Jonathan Kerner

Personal information
- Born: June 6, 1974 (age 52) Atlanta, Georgia, U.S.
- Listed height: 6 ft 11 in (2.11 m)
- Listed weight: 245 lb (111 kg)

Career information
- High school: St. Pius X (Atlanta, Georgia)
- College: Florida State (1992–1994); East Carolina (1995–1997);
- NBA draft: 1997: undrafted
- Playing career: 1998–2005
- Position: Power forward
- Number: 40

Career history
- 1998: Killarney BC
- 1998–1999: Sioux Falls Skyforce
- 1999: Orlando Magic
- 1999–2000: Sioux Falls Skyforce
- 2000: Rockford Lightning
- 2000–2001: Quad City Thunder
- 2001–2002: CSKA Moscow
- 2003: Columbus Riverdragons
- 2003: Greenville Groove
- 2004–2005: Hitachi SunRockers
- Stats at NBA.com
- Stats at Basketball Reference

= Jonathan Kerner =

American basketball player (born 1974)

Jonathan Kerner (born June 6, 1974) is an American former professional basketball player.

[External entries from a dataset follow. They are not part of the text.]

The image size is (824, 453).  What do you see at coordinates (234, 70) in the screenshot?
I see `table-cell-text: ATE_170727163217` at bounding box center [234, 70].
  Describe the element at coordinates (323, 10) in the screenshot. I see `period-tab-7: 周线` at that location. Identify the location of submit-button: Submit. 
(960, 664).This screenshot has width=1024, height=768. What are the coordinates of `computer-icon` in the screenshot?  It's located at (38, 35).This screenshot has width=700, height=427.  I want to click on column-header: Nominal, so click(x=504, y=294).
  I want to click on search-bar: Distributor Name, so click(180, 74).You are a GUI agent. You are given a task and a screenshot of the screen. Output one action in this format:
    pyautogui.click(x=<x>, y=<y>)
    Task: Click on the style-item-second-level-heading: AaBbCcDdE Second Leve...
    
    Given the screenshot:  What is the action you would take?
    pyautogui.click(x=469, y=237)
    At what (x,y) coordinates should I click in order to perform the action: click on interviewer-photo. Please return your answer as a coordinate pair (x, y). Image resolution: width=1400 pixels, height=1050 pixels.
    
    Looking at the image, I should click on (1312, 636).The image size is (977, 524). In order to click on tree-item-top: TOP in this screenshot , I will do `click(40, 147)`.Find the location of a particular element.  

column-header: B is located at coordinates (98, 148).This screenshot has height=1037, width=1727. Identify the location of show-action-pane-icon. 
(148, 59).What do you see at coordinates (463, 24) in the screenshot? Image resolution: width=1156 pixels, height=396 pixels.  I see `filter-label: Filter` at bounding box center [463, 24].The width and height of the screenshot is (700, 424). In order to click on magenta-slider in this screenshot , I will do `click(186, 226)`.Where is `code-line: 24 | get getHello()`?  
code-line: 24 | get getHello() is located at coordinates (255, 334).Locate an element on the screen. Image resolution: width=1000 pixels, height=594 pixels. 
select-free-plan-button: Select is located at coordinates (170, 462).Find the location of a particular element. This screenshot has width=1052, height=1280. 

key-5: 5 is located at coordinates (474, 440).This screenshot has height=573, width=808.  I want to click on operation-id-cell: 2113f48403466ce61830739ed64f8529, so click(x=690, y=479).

After graduating from St. Pius X Catholic High School, the 6'11" center attended East Carolina University and Florida State University. He played one game for the NBA's Orlando Magic in 1999 while also appearing in the EuroLeague with CSKA Moscow in 2001. He signed with the New York Knicks in October 2000 and originally made the 15 man roster. After spending the first month on the injury list, he was waived on 27 November to make room for recently injured Charlie Ward.